*Data*.
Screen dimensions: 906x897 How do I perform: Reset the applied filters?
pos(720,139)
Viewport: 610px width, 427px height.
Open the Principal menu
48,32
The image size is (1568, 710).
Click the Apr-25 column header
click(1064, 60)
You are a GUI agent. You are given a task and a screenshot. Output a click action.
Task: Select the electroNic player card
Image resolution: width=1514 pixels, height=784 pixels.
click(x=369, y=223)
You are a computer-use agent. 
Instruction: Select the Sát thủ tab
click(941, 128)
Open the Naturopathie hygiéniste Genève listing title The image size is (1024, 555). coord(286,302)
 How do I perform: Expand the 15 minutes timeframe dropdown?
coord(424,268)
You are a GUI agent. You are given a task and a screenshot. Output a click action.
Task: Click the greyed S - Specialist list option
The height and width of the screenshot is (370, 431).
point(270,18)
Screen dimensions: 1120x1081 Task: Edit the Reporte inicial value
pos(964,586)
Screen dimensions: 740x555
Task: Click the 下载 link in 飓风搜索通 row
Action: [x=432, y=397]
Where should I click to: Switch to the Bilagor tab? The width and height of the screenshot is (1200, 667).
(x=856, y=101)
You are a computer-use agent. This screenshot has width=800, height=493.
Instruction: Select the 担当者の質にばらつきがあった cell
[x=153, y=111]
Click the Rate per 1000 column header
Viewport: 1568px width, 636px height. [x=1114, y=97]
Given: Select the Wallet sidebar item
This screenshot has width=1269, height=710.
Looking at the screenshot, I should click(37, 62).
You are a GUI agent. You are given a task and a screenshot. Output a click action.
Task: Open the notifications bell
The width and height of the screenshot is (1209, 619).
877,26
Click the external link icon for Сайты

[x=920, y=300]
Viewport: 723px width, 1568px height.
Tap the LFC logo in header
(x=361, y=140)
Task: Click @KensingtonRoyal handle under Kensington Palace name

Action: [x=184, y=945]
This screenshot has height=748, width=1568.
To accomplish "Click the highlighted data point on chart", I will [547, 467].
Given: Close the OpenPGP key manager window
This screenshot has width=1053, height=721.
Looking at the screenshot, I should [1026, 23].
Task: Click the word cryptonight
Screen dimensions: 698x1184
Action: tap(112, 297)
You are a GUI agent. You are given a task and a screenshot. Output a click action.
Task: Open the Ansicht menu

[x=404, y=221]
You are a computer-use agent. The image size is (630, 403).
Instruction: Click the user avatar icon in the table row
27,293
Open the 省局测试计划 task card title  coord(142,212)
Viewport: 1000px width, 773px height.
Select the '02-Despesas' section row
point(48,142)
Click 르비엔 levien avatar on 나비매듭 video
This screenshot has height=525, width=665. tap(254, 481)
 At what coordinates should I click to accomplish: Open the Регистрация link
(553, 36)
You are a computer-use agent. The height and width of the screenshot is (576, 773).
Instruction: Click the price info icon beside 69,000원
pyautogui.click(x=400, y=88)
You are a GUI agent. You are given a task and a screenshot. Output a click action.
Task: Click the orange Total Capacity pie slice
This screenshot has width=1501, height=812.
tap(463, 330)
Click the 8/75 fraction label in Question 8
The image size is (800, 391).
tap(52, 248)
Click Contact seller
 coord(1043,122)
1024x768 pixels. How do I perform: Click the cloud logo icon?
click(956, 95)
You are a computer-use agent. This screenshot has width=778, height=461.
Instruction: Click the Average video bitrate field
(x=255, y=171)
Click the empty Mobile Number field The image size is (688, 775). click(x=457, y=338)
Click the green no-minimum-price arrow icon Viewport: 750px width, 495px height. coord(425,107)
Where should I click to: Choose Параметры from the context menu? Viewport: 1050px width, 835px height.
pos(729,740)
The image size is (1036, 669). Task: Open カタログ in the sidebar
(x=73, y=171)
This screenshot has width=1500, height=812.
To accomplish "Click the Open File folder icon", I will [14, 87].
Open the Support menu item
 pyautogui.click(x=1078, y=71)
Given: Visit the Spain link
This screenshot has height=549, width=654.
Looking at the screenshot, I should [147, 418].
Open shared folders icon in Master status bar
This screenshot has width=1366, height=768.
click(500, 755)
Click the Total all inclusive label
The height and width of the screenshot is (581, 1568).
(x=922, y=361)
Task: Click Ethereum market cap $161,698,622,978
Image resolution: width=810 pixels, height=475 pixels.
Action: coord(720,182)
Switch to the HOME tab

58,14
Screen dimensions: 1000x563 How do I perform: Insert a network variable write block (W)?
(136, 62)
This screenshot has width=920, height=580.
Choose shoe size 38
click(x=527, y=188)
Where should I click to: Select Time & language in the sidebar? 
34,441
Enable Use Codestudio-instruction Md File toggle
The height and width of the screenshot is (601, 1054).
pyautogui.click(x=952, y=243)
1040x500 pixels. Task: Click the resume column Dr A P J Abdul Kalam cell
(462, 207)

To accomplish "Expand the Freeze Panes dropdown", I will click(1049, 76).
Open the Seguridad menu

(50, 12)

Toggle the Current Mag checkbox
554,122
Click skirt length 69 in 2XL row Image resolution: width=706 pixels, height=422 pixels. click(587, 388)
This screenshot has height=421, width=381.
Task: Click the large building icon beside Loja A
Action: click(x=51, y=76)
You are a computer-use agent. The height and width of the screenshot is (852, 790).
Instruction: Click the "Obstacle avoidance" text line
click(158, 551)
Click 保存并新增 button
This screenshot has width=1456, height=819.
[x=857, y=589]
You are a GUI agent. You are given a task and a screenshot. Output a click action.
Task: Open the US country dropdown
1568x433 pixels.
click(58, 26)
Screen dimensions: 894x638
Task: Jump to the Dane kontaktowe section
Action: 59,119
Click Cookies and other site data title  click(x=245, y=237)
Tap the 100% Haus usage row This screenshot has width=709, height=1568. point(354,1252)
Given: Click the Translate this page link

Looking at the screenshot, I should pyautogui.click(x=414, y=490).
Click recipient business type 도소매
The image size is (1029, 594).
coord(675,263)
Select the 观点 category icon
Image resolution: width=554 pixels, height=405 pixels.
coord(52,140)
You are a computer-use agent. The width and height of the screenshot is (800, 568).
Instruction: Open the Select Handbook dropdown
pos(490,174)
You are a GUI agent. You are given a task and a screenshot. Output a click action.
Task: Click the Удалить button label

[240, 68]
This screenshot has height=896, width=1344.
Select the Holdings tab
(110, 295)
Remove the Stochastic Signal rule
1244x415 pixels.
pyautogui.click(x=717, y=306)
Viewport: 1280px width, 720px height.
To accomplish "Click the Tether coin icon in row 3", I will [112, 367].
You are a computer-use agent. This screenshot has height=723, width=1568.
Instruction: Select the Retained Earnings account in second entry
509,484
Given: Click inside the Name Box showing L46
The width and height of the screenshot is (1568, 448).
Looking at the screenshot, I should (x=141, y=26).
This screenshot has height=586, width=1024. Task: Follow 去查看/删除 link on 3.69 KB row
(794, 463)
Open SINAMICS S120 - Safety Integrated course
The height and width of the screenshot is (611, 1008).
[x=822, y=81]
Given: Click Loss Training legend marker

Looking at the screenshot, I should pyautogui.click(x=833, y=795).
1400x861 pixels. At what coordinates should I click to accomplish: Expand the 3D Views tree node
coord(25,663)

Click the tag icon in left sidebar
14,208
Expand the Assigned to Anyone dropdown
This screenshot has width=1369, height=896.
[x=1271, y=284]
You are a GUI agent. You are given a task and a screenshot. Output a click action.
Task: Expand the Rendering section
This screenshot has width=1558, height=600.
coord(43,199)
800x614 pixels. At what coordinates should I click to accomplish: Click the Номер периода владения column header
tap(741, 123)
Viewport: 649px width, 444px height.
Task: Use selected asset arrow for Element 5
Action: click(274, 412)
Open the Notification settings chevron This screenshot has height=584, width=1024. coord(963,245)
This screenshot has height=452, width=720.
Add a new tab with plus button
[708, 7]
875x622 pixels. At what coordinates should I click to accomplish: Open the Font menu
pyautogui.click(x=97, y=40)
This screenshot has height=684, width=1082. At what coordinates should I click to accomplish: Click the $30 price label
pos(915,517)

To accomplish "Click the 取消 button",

*Assignment*. Could you copy each line in the listing above that includes the word "Total"?

*Result*.
Task: Click the orange Total Capacity pie slice
Click the Total all inclusive label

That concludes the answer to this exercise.